Excerpts from a dataset
┄┄┄┄┄┄┄┄┄┄┄┄┄┄┄┄┄┄┄┄
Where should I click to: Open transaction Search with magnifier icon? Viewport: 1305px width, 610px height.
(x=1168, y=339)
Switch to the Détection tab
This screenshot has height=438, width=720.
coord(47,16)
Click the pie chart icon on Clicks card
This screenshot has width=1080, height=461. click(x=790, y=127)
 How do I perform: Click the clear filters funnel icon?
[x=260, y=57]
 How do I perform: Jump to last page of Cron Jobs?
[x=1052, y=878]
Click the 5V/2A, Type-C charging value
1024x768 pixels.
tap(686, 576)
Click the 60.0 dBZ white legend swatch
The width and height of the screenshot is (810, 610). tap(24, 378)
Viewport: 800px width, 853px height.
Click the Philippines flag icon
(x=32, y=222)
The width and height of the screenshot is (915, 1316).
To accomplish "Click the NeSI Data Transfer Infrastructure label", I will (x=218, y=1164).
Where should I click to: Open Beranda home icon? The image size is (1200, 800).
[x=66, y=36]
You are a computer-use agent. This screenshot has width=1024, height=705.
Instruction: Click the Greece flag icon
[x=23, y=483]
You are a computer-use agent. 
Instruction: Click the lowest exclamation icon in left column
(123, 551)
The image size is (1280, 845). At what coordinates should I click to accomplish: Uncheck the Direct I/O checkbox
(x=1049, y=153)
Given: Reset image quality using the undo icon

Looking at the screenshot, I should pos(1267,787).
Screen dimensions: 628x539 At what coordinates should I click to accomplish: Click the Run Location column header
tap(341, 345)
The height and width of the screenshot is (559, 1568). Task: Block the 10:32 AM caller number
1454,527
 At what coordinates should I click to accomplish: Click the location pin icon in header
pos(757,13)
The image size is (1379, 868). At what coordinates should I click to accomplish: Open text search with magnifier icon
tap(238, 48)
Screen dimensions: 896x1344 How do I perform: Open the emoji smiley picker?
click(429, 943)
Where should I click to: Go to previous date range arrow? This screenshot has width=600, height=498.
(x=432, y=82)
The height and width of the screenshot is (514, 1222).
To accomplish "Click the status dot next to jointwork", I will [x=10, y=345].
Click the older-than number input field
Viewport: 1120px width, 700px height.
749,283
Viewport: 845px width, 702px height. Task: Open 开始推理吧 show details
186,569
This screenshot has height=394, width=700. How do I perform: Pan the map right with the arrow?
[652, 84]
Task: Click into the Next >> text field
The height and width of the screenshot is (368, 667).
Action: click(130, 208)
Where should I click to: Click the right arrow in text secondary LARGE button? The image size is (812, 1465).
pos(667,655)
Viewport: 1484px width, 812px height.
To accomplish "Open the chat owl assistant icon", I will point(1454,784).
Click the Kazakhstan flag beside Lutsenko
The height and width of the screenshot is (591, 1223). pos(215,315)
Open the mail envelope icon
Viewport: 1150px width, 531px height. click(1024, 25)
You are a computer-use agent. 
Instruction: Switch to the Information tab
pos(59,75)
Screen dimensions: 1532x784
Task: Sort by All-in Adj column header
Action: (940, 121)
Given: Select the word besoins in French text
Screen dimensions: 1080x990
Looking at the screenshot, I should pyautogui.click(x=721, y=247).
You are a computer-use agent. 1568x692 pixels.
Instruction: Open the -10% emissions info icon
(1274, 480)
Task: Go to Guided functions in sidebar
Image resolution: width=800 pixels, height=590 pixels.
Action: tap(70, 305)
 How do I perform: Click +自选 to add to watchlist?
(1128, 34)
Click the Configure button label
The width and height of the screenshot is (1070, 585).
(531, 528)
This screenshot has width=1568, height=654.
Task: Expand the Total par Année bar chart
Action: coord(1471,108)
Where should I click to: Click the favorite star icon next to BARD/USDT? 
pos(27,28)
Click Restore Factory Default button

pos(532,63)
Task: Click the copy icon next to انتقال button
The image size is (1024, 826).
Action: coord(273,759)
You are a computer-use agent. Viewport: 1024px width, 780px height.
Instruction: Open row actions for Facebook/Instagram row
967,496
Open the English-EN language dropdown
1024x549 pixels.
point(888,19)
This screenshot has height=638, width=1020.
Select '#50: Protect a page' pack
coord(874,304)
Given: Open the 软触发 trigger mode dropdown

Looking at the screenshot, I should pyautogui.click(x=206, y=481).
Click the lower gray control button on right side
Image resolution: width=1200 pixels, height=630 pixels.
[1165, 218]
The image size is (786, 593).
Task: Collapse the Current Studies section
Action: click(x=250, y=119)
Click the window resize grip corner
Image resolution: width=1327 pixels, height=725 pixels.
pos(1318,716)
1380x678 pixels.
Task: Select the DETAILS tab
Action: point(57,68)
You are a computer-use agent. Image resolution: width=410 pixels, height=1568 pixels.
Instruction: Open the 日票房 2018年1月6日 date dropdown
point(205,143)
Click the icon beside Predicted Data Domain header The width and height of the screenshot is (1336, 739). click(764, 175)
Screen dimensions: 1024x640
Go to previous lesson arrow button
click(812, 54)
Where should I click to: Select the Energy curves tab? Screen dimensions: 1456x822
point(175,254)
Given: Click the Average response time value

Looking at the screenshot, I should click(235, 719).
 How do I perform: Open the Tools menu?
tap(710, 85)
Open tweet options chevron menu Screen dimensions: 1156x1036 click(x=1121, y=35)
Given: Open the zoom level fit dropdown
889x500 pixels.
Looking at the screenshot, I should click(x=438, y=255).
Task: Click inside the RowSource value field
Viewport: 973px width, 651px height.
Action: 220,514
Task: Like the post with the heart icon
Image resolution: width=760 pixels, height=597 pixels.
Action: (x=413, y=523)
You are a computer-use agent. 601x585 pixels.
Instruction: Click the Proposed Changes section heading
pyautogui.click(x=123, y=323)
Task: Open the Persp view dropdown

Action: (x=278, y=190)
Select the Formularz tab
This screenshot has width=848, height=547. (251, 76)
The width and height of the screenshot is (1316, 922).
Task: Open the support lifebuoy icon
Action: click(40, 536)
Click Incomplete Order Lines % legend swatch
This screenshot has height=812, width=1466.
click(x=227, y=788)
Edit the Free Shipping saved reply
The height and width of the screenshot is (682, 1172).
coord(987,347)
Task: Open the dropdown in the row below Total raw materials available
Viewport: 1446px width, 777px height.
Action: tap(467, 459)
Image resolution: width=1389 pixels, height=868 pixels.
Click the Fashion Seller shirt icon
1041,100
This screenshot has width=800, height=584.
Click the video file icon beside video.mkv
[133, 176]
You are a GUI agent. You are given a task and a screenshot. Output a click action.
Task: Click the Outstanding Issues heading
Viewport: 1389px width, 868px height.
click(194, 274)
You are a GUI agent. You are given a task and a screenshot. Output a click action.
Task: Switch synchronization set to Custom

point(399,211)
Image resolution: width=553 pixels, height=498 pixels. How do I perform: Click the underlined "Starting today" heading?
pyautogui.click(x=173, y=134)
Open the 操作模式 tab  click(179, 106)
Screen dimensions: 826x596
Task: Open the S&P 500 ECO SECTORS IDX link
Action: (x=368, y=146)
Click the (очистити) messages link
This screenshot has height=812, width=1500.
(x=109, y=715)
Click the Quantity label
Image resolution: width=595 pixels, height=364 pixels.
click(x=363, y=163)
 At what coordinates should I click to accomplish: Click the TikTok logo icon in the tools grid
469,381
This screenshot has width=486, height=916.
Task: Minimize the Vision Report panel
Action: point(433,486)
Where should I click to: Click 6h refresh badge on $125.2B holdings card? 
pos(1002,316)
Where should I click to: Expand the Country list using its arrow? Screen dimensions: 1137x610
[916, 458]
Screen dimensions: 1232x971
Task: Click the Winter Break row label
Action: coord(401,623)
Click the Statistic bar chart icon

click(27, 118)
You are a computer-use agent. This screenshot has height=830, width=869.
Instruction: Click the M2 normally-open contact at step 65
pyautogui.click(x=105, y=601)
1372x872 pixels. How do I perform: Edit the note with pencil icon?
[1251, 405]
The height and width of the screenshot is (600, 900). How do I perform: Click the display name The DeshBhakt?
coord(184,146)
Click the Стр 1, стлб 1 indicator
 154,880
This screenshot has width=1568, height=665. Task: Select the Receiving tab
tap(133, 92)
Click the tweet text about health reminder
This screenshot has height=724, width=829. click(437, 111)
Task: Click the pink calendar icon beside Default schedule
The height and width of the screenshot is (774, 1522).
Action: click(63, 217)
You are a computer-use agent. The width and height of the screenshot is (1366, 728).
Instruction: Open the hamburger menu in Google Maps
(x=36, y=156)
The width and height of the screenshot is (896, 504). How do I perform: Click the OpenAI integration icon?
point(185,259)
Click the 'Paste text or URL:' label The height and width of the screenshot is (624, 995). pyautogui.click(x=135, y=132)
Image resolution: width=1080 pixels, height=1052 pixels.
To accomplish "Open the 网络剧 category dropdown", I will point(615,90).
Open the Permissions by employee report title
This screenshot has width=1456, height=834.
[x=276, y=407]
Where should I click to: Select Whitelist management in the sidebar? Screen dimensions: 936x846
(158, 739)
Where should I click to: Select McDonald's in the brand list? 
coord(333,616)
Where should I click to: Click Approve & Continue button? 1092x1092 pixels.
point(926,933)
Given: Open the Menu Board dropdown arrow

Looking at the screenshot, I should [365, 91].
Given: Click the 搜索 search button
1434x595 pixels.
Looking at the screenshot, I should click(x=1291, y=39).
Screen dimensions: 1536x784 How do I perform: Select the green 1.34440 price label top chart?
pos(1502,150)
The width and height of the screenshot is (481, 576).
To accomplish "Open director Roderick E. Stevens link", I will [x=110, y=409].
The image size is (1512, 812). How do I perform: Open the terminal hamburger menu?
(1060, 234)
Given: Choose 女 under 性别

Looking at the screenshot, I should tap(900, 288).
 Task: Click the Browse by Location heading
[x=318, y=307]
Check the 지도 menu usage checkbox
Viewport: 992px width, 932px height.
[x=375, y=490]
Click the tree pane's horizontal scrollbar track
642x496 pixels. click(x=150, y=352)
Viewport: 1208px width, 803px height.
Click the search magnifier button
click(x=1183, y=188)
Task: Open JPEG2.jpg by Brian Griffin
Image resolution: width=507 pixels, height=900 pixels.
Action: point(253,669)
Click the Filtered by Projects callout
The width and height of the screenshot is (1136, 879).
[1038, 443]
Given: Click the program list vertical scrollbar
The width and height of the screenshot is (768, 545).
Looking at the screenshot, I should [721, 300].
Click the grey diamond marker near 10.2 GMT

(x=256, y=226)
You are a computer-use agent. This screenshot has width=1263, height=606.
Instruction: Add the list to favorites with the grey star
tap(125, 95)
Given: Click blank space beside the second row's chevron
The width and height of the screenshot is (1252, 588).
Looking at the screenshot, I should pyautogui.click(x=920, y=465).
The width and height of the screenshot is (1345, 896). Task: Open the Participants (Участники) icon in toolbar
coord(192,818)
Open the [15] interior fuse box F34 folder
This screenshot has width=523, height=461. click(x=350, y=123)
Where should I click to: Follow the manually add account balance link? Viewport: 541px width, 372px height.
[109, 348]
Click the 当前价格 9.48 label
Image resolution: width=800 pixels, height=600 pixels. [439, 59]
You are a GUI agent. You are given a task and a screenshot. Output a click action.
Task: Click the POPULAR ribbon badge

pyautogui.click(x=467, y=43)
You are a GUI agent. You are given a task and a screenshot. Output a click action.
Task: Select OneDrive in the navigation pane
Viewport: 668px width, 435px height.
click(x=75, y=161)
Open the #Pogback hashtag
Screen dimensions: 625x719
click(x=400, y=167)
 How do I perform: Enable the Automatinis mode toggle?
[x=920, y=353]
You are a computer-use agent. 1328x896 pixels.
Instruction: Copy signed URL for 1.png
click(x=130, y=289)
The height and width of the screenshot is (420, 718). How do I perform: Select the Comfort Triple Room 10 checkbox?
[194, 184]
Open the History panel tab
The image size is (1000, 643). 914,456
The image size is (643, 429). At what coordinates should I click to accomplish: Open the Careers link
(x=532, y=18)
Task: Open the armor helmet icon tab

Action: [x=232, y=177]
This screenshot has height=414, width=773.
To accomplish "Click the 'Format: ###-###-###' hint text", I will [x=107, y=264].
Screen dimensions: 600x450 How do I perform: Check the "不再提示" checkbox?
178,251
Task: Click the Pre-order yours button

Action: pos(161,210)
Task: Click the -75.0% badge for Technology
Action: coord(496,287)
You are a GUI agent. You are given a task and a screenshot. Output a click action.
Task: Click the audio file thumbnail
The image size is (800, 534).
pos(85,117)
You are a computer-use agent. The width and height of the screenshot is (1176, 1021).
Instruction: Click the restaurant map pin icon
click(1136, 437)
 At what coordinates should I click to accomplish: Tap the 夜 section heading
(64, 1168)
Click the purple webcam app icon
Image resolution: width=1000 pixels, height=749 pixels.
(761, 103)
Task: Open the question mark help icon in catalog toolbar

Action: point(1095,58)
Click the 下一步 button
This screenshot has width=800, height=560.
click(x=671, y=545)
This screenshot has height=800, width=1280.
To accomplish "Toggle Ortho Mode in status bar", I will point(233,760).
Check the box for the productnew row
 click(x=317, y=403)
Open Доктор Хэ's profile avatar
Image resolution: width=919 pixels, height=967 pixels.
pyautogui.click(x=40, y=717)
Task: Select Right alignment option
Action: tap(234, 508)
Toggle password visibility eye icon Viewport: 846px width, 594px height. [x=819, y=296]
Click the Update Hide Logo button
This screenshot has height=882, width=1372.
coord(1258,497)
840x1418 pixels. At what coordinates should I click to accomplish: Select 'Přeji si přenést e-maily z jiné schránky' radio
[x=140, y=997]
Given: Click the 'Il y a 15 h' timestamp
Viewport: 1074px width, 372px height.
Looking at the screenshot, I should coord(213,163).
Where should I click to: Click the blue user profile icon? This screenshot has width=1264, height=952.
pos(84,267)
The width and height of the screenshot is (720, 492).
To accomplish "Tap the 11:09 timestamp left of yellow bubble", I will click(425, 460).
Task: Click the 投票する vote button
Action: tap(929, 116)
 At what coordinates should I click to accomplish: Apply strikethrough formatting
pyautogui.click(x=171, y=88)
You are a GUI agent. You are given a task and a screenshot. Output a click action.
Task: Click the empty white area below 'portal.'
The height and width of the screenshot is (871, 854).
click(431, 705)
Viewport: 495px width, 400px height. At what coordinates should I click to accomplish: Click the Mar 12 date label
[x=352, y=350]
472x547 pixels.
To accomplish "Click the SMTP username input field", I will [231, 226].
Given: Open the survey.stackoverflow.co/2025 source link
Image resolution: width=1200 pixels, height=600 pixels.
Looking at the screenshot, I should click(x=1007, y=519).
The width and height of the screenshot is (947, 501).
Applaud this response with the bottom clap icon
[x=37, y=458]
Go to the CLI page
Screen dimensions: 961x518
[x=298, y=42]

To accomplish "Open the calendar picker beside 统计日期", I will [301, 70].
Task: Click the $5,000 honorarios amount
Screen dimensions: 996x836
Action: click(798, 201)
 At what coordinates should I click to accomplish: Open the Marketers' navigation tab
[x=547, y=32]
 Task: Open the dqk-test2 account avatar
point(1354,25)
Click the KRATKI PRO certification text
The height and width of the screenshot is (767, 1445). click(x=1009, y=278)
┄┄┄┄┄┄┄┄┄┄┄┄┄┄┄┄┄┄┄┄
Look back at the entries above and repeat, unchanged, every line from the line holding "icon in header" through the line holding "Click the older-than number input field".

 At what coordinates should I click to accomplish: Click the location pin icon in header
pos(757,13)
The image size is (1379, 868). At what coordinates should I click to accomplish: Open text search with magnifier icon
tap(238, 48)
Screen dimensions: 896x1344 How do I perform: Open the emoji smiley picker?
click(429, 943)
Where should I click to: Go to previous date range arrow? This screenshot has width=600, height=498.
(x=432, y=82)
The height and width of the screenshot is (514, 1222).
To accomplish "Click the status dot next to jointwork", I will [x=10, y=345].
Click the older-than number input field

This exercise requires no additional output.